In practice, after the stale sweep these UIDs are written to discrete_order with a terminal status, so C3 (eq(discreteOrder.status, "open")) will never pick them up again — the uncached status doesn't cause repeated API calls for the same row. However, if a UID is resolved via the account fallback but then somehow ends up back in an "open" state (e.g. due to a Ponder reorg replay), the cache will be empty and the fallback fetch will run again.

More importantly, the symmetry with fetchOrderStatusByUids is broken: both functions resolve terminal statuses from the API, but only one caches them. If you want to add caching, fetchOwnerOrderStatuses needs a context parameter. The PR description acknowledges the no-regression guarantee — just flagging this as a known gap for a follow-up.

No inArray guard on the DB query

.where(inArray(conditionalOrderGenerator.eventId, generatorIds))

generatorIds is derived from [...new Set(missed.map((c) => c.generatorId))]. If missed is non-empty (it is, that's the guard condition), generatorIds has at least one element. Drizzle handles inArray with a single element correctly. No issue.

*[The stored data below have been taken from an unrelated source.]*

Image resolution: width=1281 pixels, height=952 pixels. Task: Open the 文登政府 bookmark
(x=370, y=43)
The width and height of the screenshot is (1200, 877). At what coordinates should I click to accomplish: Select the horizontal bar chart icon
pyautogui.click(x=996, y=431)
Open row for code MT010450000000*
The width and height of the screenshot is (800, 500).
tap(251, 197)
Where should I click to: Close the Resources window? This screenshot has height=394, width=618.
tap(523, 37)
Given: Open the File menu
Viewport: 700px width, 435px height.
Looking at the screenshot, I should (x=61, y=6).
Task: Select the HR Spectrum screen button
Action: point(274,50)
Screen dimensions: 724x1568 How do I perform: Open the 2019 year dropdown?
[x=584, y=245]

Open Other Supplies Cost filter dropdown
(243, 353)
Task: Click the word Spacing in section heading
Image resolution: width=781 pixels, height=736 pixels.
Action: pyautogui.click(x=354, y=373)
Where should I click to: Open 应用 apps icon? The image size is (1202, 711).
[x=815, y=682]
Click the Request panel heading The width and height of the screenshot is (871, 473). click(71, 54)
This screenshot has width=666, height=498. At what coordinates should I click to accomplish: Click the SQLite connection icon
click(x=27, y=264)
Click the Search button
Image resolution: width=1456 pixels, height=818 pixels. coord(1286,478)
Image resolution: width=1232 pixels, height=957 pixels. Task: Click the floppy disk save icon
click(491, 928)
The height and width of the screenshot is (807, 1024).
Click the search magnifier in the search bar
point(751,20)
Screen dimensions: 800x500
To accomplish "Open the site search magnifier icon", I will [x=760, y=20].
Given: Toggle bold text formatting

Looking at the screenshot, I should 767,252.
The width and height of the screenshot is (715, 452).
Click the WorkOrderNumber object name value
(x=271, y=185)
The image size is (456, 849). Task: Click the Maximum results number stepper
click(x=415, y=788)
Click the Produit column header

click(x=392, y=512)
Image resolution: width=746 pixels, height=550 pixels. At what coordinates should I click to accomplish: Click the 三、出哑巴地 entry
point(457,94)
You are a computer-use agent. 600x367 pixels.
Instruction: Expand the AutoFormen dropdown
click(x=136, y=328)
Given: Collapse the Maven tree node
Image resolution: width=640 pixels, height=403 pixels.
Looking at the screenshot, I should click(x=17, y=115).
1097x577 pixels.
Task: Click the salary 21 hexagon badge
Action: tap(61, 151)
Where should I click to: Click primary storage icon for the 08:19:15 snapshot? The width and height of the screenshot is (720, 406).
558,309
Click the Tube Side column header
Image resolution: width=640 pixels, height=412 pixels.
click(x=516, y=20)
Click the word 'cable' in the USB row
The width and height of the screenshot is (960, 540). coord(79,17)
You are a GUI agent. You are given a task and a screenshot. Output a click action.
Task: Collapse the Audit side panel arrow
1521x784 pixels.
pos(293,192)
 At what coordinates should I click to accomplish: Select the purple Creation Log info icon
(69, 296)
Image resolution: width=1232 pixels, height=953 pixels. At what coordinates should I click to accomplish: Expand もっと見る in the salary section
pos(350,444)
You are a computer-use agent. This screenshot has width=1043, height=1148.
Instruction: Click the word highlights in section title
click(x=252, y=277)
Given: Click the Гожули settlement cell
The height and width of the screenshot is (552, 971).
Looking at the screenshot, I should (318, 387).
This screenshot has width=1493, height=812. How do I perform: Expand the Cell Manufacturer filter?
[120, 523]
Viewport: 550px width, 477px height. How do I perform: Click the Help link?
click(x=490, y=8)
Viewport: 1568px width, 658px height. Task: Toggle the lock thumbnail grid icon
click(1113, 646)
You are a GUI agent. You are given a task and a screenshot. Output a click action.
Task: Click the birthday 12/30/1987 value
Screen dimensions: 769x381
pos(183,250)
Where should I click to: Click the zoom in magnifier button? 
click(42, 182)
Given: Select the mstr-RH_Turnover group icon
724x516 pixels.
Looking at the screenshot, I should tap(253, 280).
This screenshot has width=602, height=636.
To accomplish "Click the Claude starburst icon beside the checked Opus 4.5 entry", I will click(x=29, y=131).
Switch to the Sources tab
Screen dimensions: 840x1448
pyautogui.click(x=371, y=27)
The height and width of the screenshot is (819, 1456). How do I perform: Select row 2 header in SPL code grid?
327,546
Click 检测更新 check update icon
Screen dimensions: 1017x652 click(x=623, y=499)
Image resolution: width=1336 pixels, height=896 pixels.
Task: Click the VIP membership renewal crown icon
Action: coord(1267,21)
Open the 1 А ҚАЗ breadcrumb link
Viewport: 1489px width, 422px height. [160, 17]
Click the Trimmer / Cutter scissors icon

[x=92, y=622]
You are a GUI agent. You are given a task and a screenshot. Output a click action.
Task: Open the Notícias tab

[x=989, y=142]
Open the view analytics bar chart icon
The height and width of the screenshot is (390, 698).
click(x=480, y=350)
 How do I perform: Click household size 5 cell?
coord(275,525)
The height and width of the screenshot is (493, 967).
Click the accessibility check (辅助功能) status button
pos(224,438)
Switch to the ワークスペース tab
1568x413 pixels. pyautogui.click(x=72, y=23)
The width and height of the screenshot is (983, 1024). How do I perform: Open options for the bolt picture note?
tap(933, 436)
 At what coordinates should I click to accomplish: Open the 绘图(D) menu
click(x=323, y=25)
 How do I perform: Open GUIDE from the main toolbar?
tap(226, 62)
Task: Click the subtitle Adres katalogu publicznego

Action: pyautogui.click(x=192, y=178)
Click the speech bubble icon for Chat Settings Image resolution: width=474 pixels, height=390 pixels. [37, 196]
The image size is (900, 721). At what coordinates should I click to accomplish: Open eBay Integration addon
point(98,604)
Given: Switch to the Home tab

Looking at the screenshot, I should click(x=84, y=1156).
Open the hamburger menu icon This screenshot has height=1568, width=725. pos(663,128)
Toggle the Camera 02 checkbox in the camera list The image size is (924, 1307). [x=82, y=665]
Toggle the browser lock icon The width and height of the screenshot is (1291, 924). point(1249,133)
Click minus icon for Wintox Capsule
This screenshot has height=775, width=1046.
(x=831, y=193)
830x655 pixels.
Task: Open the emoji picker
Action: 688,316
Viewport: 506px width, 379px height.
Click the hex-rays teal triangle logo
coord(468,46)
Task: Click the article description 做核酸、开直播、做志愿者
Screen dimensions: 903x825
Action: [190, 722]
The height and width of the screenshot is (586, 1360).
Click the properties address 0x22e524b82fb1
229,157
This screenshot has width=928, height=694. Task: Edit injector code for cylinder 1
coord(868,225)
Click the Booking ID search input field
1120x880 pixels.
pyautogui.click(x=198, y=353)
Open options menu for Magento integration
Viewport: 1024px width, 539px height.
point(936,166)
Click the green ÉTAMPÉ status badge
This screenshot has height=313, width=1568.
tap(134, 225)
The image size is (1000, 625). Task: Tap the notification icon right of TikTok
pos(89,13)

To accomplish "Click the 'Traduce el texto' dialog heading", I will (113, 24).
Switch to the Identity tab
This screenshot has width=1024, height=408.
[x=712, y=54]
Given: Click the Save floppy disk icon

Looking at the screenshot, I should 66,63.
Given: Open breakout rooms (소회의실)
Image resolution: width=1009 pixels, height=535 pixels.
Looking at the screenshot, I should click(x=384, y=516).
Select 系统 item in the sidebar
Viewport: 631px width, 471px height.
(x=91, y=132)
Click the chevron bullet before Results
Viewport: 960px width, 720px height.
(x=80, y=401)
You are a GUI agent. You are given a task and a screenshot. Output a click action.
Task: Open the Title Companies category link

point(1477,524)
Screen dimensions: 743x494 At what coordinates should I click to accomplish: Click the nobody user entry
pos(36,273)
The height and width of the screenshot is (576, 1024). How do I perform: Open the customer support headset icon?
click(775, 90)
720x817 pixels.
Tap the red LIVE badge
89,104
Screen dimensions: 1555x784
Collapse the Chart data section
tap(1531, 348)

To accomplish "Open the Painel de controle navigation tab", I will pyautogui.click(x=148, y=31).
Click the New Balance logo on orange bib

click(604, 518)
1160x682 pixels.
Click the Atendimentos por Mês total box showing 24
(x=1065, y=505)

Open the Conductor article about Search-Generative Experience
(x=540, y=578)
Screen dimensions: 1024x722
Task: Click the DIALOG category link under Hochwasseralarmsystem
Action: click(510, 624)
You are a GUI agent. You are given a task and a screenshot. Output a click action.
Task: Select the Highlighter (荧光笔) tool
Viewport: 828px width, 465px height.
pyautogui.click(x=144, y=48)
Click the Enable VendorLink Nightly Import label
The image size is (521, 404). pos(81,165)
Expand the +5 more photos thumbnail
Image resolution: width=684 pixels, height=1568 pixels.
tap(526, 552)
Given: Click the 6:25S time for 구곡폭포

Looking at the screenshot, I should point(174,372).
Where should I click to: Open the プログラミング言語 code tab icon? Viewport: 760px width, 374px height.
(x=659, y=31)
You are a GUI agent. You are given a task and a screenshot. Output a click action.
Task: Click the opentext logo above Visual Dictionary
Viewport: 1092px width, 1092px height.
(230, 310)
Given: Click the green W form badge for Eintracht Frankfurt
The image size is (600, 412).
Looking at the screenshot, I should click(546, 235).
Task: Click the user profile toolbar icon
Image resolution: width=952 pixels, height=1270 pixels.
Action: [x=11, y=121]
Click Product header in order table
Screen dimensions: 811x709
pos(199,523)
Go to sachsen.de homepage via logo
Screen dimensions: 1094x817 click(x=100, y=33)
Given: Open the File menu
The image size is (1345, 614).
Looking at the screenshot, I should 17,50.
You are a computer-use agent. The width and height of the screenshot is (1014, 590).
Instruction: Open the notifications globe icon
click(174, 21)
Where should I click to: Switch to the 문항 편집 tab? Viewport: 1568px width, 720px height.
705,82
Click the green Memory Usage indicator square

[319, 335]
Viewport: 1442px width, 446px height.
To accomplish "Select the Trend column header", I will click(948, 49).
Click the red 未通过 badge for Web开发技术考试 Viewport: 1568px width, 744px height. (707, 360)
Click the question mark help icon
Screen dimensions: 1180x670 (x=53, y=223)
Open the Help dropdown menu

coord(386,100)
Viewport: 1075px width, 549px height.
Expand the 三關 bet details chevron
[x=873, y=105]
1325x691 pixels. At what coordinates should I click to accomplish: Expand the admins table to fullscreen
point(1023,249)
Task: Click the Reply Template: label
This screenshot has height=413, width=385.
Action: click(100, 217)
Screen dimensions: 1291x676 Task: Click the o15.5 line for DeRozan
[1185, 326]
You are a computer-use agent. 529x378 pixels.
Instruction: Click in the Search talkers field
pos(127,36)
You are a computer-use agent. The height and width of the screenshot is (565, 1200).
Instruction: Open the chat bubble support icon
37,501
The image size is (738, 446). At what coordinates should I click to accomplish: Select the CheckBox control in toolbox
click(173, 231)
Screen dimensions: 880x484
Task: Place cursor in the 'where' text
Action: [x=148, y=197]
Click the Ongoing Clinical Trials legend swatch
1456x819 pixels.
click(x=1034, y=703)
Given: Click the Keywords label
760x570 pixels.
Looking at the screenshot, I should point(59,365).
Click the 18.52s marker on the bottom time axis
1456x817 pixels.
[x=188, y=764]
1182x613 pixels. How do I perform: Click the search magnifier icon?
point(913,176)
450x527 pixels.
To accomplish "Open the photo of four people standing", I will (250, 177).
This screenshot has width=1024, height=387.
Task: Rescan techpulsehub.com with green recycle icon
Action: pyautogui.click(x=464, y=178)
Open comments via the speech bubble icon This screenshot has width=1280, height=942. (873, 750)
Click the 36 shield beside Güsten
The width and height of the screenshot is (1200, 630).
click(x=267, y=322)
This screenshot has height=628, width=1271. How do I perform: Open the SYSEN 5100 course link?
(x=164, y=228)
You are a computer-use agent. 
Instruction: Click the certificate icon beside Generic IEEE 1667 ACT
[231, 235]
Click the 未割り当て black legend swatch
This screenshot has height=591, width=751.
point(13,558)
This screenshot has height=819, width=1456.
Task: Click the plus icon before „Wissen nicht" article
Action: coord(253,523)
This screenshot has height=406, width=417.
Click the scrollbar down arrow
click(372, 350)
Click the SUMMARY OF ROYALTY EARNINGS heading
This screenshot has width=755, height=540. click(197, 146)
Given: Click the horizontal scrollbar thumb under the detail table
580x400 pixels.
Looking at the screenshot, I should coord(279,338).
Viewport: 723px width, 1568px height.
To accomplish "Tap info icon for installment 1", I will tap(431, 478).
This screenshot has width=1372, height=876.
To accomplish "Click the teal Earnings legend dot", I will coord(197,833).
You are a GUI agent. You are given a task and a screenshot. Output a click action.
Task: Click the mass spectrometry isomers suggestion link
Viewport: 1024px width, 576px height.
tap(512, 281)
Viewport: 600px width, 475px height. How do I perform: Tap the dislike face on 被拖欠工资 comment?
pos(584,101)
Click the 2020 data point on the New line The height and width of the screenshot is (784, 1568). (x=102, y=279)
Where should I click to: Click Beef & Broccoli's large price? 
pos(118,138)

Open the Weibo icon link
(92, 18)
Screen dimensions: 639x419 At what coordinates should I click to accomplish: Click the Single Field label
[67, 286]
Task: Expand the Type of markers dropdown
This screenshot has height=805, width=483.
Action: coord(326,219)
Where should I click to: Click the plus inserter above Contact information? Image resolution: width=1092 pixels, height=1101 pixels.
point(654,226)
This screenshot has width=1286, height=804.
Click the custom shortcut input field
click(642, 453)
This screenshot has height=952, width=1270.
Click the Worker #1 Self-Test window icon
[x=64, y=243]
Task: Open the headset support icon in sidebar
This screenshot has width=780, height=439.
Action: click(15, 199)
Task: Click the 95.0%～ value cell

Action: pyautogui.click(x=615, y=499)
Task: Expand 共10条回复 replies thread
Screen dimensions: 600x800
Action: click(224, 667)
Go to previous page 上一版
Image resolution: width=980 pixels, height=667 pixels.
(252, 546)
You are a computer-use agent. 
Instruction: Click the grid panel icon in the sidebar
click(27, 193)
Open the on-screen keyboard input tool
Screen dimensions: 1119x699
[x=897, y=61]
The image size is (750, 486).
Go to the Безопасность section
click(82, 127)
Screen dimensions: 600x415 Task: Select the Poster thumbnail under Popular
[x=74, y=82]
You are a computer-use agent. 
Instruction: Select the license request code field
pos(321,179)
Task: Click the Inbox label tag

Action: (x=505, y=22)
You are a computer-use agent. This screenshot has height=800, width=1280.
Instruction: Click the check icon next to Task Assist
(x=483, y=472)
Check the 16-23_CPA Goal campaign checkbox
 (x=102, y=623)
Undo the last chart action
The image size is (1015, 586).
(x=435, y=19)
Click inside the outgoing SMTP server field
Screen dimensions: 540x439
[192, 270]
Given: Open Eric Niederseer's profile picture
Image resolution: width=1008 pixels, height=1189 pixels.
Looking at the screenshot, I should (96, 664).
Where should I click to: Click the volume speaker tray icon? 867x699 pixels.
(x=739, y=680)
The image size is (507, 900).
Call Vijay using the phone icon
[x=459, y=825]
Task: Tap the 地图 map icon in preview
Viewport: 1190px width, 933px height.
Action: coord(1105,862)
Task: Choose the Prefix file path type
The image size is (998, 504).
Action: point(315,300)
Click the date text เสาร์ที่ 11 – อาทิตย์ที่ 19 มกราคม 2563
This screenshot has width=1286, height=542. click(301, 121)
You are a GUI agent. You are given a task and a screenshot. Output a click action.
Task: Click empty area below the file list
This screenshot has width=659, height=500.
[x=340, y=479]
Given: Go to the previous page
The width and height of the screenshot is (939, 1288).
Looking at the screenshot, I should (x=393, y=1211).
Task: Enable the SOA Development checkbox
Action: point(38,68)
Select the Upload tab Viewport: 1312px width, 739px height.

withTimeout label for the account fallback

The label "c2:stale:accountFallback" is good for tracing. The timeout uses ORDERBOOK_HTTP_TIMEOUT_MS (10s) — appropriate for a single owner fetch (which may be paginated internally via fetchAccountOrders). Confirm that fetchAccountOrders itself respects a per-request timeout or that 10s is sufficient for the largest expected owner history. If an owner has thousands of orders across many pages, the paginated fetch could exceed 10s.

ownerKey = owner.toLowerCase() as Hex

The owner from the DB is stored via .toLowerCase() at insert time (convention confirmed in code-patterns.md). The .toLowerCase() call is therefore a no-op but not harmful. No issue.

Logic correctness

The fallback result merges into staleStatuses before the upsert rows are built — the stale sweep correctly uses the augmented map. Fallback failures (timeout/error) leave staleStatuses unchanged, so those UIDs default to "expired" — no regression from current behavior. This is correct.

The main actionable item is the missing cacheUidStatuses call, which is a deliberate tradeoff due to the missing context param. Document it with a // TODO: cache terminal results when context is threaded through comment inside the function.